(MATERIAL PROVIDED)
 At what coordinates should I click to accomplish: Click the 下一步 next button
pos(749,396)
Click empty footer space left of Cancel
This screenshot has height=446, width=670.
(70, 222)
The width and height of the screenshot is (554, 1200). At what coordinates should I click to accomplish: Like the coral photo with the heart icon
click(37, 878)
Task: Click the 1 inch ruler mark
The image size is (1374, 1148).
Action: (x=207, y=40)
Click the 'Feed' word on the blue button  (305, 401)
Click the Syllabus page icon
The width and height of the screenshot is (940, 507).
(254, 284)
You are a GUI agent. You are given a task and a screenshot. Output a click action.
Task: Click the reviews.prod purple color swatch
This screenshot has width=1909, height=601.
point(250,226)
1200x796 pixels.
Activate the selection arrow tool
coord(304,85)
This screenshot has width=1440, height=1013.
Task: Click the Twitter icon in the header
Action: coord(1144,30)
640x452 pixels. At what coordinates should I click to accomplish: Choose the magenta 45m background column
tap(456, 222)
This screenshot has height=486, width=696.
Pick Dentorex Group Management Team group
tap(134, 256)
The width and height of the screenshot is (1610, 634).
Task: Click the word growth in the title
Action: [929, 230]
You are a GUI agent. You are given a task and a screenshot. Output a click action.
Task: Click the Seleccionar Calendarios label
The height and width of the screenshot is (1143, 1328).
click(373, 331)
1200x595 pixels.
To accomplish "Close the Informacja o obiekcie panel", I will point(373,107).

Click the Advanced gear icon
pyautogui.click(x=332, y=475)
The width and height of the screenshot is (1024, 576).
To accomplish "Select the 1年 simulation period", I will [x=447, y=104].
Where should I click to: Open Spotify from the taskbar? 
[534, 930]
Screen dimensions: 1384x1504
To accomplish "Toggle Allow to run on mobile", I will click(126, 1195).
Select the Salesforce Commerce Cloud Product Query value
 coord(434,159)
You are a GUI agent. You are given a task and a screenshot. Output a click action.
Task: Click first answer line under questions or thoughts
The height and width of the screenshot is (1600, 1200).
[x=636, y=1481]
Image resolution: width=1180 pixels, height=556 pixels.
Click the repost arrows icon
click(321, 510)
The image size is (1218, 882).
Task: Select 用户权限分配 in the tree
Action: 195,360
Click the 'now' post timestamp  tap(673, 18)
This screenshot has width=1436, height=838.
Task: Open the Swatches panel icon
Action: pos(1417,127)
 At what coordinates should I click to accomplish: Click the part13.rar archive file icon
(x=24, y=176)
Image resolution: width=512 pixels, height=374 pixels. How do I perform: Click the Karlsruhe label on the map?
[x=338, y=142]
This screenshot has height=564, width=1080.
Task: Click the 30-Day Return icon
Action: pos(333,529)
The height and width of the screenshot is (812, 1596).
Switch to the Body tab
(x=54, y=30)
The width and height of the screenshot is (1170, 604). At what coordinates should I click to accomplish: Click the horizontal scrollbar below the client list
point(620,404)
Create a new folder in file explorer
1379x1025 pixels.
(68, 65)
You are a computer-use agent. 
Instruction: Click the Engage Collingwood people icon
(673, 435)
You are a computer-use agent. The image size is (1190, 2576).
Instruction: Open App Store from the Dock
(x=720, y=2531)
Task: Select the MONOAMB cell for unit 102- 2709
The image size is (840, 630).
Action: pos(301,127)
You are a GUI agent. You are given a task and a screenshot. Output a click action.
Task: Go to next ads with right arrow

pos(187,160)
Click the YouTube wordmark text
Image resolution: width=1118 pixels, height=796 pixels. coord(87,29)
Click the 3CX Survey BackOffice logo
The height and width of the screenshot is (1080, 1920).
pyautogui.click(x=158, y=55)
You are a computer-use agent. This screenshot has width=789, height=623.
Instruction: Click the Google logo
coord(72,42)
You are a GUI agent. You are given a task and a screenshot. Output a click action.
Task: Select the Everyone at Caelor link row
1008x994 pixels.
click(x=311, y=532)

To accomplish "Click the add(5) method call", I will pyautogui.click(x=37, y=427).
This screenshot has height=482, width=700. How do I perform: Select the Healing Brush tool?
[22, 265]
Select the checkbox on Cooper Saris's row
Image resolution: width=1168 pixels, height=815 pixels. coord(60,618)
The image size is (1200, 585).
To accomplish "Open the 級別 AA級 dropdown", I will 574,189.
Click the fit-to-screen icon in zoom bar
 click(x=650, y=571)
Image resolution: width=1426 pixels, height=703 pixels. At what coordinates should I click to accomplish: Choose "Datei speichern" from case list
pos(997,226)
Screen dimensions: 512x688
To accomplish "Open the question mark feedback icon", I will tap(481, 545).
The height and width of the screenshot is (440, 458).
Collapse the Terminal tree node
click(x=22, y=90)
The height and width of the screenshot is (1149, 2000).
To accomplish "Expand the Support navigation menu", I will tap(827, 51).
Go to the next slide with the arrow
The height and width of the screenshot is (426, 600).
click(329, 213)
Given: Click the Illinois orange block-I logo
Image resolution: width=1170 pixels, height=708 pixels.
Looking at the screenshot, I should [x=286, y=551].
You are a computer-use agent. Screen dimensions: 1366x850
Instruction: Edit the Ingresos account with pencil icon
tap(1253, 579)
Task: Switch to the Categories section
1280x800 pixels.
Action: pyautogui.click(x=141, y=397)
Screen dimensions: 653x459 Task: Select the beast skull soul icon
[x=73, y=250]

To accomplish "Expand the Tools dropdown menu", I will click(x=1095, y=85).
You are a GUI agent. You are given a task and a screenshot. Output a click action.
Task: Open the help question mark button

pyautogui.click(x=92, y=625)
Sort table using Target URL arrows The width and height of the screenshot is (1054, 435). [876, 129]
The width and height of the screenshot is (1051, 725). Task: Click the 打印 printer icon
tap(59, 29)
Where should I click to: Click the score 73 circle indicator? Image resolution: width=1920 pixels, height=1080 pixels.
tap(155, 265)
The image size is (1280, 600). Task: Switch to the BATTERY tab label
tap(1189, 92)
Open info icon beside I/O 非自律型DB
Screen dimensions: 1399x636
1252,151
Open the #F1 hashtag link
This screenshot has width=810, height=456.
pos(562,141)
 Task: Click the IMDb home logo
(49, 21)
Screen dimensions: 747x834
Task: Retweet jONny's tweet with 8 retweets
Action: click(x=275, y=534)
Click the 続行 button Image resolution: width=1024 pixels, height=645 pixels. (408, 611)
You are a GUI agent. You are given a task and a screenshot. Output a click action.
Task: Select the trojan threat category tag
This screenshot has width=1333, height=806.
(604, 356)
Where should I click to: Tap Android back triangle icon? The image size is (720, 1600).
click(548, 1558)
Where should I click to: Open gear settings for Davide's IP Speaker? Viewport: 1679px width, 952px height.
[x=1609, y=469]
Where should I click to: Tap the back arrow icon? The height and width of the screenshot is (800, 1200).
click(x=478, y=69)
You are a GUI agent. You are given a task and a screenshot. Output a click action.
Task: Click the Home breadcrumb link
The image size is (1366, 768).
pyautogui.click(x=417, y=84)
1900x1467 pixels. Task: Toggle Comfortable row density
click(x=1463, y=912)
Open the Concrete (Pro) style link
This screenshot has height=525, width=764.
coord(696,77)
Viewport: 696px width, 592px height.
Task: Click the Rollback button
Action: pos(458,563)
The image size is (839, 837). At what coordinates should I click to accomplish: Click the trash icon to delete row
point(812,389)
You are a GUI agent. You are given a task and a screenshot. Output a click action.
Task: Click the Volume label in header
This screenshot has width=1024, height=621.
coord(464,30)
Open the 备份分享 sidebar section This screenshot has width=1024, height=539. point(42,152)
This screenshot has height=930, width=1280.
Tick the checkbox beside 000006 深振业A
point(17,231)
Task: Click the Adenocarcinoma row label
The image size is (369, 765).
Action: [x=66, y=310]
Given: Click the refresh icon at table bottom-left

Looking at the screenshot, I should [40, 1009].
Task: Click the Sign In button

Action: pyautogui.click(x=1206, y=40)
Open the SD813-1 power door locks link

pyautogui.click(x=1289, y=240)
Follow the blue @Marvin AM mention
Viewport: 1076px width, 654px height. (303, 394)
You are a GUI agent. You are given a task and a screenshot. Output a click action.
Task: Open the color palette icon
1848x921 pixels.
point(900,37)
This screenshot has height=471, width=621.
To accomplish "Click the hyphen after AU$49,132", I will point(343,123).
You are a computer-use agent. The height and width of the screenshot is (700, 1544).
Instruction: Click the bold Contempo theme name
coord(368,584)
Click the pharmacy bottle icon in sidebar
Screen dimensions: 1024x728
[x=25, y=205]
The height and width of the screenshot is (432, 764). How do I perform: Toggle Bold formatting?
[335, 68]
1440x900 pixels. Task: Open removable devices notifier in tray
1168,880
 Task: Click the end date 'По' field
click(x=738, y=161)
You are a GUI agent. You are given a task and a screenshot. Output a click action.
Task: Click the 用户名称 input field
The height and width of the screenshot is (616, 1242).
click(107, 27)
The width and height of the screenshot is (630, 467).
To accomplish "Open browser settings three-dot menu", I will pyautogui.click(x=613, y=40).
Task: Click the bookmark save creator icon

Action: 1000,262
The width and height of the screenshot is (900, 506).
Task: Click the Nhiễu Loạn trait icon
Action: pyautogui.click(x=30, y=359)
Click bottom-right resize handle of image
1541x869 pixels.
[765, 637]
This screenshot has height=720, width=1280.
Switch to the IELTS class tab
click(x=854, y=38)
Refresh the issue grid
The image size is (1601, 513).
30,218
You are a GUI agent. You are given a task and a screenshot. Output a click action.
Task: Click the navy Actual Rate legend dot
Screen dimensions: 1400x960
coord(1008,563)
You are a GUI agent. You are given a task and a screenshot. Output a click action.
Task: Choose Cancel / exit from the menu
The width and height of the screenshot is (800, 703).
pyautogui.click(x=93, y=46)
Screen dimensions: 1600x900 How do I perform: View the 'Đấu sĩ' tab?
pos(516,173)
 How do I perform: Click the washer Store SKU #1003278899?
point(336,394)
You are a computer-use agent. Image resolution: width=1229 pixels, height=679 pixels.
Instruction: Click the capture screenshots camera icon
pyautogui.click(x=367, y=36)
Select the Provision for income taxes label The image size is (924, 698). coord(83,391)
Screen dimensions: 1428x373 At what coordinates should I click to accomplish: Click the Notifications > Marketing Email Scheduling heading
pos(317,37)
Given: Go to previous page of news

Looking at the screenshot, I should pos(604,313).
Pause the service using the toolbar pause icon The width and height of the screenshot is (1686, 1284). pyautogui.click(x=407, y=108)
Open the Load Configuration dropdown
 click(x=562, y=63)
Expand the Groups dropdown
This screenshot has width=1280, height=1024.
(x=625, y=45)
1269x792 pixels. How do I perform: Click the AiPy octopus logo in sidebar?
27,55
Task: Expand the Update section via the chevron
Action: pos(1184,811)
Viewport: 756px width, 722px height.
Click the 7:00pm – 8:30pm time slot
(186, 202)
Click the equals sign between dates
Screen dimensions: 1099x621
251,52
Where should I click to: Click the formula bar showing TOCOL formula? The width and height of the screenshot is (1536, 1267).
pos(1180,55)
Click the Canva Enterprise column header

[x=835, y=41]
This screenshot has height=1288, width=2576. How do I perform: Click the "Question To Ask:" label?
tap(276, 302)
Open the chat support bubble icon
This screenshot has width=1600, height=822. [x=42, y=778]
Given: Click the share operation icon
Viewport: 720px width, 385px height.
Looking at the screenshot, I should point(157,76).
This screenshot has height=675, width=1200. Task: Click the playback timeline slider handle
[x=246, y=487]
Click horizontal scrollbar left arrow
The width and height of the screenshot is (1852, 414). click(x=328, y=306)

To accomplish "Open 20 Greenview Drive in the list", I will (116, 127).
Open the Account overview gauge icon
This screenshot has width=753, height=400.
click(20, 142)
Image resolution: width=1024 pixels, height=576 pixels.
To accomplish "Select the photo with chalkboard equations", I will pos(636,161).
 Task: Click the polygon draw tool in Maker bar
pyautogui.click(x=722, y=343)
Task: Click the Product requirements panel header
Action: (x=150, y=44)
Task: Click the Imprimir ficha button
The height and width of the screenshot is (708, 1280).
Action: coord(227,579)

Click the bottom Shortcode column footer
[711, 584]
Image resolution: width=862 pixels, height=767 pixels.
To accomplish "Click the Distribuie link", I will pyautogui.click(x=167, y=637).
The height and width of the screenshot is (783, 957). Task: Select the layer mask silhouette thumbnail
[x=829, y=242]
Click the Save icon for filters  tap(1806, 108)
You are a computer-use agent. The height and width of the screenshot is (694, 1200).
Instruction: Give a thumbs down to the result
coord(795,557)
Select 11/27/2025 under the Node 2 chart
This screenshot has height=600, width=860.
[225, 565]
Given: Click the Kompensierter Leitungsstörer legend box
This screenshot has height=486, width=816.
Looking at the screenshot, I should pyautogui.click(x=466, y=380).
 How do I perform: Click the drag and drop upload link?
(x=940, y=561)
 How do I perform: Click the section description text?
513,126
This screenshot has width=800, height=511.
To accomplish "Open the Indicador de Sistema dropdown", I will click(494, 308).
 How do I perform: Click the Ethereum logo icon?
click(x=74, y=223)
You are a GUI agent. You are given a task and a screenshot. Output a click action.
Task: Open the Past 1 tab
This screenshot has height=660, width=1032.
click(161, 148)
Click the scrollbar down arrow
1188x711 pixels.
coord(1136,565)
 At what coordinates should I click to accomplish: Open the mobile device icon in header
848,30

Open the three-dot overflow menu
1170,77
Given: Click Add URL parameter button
(End MATERIAL PROVIDED)
YOUR OBJECTIVE -
Which lines above contain the word "computer"? Show each of them.

SOLUTION -
You are a computer-use agent. 
You are a computer-use agent. The image size is (1190, 2576).
You are a computer-use agent. This screenshot has width=789, height=623.
You are a computer-use agent. Screen dimensions: 1366x850
You are a computer-use agent. The height and width of the screenshot is (700, 1544).
You are a computer-use agent. Image resolution: width=1229 pixels, height=679 pixels.
You are a computer-use agent. The height and width of the screenshot is (694, 1200).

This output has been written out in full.